INFORMATION START

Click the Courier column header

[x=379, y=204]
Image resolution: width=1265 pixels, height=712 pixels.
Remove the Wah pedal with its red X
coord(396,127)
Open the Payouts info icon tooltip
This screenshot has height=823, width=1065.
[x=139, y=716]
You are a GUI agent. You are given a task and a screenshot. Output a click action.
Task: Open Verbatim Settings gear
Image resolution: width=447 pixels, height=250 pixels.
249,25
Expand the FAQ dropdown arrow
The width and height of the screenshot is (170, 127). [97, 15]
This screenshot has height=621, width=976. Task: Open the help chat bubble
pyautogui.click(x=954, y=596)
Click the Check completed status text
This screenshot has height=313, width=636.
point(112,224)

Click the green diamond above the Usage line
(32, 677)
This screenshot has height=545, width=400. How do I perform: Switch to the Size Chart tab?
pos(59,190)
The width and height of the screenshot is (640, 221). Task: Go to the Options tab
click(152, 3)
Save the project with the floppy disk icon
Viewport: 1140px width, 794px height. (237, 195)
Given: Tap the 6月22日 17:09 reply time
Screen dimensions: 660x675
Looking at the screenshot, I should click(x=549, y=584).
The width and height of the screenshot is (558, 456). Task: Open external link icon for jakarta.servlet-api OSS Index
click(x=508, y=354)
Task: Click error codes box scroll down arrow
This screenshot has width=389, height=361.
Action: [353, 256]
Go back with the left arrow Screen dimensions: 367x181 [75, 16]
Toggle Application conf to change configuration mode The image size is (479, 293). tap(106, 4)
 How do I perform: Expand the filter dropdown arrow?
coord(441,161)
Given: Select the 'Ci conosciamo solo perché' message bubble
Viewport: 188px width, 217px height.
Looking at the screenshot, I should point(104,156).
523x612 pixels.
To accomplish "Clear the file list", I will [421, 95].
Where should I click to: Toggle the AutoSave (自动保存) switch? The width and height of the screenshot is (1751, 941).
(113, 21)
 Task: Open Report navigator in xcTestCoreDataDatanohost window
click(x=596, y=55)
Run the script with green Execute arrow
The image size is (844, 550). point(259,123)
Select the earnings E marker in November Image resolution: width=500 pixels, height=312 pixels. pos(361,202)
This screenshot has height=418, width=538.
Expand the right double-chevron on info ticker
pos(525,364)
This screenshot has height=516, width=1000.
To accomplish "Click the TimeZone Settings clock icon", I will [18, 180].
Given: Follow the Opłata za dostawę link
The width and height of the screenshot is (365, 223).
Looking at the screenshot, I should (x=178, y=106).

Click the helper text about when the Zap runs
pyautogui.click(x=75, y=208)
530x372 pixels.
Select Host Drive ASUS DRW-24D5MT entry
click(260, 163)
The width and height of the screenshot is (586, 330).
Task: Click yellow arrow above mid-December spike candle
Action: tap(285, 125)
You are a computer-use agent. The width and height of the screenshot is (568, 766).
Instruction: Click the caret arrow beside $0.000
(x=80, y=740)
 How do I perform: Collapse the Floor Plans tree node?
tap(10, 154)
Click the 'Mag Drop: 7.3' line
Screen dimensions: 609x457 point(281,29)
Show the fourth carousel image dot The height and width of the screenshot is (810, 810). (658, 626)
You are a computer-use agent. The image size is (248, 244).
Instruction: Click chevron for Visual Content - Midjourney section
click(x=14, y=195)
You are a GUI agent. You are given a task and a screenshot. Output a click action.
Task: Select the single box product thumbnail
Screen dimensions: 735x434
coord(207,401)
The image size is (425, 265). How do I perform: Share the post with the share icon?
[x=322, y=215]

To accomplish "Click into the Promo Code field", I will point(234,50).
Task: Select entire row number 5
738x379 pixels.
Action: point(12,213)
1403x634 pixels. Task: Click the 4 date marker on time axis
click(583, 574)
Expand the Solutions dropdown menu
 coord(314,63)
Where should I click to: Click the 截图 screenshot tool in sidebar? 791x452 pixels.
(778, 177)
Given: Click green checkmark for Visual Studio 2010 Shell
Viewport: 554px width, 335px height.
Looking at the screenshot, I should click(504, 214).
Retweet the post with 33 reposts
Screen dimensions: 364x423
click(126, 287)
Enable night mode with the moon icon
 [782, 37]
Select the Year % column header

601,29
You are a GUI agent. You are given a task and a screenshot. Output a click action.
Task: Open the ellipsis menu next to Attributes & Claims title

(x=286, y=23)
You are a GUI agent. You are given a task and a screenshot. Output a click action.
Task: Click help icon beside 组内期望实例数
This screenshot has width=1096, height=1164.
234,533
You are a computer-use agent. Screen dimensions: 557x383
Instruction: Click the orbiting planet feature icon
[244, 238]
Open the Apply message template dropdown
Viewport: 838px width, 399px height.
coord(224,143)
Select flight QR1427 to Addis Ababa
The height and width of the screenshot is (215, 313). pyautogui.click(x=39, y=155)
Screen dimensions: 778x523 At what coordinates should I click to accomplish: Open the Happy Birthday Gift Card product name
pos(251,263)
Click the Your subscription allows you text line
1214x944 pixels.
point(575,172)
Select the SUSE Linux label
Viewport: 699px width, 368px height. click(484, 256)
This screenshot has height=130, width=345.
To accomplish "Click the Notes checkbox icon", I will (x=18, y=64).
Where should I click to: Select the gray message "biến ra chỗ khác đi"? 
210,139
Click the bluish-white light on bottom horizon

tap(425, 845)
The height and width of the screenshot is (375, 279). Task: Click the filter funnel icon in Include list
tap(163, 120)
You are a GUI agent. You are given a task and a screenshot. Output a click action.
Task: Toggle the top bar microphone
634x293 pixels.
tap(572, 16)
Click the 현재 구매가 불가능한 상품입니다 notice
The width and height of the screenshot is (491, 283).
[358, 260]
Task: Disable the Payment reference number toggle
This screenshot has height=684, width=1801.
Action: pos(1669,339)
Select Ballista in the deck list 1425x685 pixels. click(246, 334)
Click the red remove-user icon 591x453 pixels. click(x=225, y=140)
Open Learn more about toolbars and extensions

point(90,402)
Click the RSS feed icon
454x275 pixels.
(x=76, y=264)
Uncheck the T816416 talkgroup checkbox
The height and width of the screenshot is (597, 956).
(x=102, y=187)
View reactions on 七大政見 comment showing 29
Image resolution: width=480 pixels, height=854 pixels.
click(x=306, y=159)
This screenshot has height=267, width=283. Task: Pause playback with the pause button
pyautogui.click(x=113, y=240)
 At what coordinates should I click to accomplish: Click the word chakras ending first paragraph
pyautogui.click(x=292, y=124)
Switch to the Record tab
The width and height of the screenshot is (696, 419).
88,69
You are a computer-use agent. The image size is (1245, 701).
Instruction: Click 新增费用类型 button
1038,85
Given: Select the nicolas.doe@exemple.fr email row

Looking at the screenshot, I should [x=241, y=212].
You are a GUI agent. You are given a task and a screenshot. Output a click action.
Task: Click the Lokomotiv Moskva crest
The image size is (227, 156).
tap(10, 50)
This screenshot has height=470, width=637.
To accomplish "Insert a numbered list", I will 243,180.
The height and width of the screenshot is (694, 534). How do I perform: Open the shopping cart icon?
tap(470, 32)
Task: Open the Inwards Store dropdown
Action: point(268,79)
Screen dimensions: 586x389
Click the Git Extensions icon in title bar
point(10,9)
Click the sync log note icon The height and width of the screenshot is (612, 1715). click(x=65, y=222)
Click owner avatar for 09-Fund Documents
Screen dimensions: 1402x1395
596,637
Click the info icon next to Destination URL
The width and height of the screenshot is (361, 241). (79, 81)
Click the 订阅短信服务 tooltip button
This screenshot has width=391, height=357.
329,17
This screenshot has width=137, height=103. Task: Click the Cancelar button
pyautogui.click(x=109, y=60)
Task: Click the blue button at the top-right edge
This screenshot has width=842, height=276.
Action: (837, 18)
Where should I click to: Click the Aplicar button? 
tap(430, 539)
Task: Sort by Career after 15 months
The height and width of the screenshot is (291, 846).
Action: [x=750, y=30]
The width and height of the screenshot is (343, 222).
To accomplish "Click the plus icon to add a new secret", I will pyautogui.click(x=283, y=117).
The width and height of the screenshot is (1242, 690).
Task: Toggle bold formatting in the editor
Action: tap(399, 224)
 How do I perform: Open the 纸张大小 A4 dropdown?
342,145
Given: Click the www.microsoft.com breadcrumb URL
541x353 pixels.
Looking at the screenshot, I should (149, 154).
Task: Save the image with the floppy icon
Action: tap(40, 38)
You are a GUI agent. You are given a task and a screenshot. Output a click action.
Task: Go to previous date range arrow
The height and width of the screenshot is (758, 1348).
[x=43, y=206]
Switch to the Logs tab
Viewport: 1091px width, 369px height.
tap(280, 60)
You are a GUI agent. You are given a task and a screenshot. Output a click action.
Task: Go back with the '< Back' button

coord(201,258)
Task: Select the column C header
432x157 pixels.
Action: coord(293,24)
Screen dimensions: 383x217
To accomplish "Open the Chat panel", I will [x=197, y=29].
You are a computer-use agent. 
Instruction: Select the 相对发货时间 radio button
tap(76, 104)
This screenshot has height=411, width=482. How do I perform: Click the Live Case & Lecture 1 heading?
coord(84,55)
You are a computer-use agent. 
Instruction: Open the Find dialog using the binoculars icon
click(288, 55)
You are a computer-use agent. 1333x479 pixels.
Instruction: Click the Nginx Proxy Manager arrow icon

INFORMATION END

> **THE TASK**
Copy out each line of the listing that holds "Settings".

> **PROBLEM SOLUTION**
Task: Open Verbatim Settings gear
To accomplish "Click the TimeZone Settings clock icon", I will [18, 180].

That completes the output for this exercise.